The Chargers went 1-2 in three games at the beach, coming from behind and scoring seven runs in the final inning to beat Jackson Academy 9-6 in their lone win.

What they had no idea at the time was that this might be their last win as a senior class, and soon their final bus ride home. Boarding a charter bus to return home, the coaching staff turned on the news to watch President Donald Trump address the nation about rising concerns regarding the coronavirus outbreak. Later, with the television now on ESPN, the team watched the NBA shut down the league after Rudy Gobert tested positive.

But it still never hit home.

“Honestly I didn’t even think that it would affect us.

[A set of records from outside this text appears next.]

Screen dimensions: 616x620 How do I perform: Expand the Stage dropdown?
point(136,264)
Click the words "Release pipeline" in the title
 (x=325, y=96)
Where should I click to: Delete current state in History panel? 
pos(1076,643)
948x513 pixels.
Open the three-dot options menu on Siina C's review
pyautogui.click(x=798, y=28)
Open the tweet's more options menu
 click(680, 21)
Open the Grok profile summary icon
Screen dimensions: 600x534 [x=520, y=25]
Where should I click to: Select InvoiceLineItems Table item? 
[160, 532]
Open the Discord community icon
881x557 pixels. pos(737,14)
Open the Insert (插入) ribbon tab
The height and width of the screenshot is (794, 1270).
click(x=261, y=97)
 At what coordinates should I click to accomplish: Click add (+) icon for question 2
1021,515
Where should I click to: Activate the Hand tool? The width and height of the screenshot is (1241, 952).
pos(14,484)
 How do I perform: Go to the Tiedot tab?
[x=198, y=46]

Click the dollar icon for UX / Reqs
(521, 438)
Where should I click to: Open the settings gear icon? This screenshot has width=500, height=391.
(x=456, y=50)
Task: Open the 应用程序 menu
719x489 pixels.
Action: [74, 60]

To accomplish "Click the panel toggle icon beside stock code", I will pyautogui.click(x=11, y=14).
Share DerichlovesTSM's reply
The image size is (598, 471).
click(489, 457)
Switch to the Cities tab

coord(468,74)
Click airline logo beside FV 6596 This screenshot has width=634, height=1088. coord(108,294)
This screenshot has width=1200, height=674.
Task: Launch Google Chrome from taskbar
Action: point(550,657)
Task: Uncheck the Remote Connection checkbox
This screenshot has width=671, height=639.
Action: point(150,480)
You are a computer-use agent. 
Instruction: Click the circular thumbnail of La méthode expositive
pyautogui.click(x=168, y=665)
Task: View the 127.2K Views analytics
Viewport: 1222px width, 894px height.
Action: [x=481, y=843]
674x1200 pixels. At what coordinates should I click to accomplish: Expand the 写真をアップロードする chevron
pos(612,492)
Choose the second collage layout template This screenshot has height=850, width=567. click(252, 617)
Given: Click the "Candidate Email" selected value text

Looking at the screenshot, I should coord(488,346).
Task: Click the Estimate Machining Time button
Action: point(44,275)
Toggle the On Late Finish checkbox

It never really crossed my mind,” senior Eli Wicker said. “I knew it was serious when you see the SEC cancel their stuff and March Madness stops. That stuff was really piling up, but it wasn’t us. For me, it was when they cancelled school that it became real.”

It was the next day where everything took off and hit closer to home for high schoolers. Sam Bianco, another Oxford senior, said he can’t really remember really what day it was – it was a Thursday – because they all flow together right now.

But he woke and vividly remembered just scrolling threw Twitter. Every refresh of the application came with more news.

“That’s when it really took off. They cancelled college baseball, and then our school was cancelled for a little while, which means we can’t play,” Bianco said. “I’m kind of losing my mind there, laying in bed, because everything just kind of was happening so fast. It was really overwhelming.”

As Wicker put it, now they’re just wasting time. They’re just waiting for baseball to come back, for school to come back, if either ever happen.

Until that date comes, if it ever does, the team is on their own. They can’t practice, and they can’t go to the school to use the facilities. Bruce said he has been tossing balls around in the backyard with his dad and running a little bit.

“It’s not a lot, but with the city pretty much shut down, that’s all we can do,” Bruce said.

Wicker said he’s running and hitting off a tee, doing some resistance band work to keep his arm in throwing shape. Bianco has kind of just used the freedom to take some time away from baseball, he joked.

There’s nowhere really to go work out, so instead he’s been playing a lot more basketball with his older brothers Drew and Ben, who are home indefinitely and unexpectedly from college.

But what about this period isn’t unexpected? It’s certainly now how these seniors envisioned their final year.

“I couldn’t have imagined this in 100 years. If someone told me that my senior year would end in early March, I’d just laugh and tell them there’s no way that’s happening. It’s unreal. It hasn’t really set in that much, because it’s not over yet, officially,” Wicker said. “We’re staying about as optimistic as we can, but at the same time, we know that there’s a good chance that it’s over. Everyone seems to be moving in that direction, they just haven’t said the official word yet.”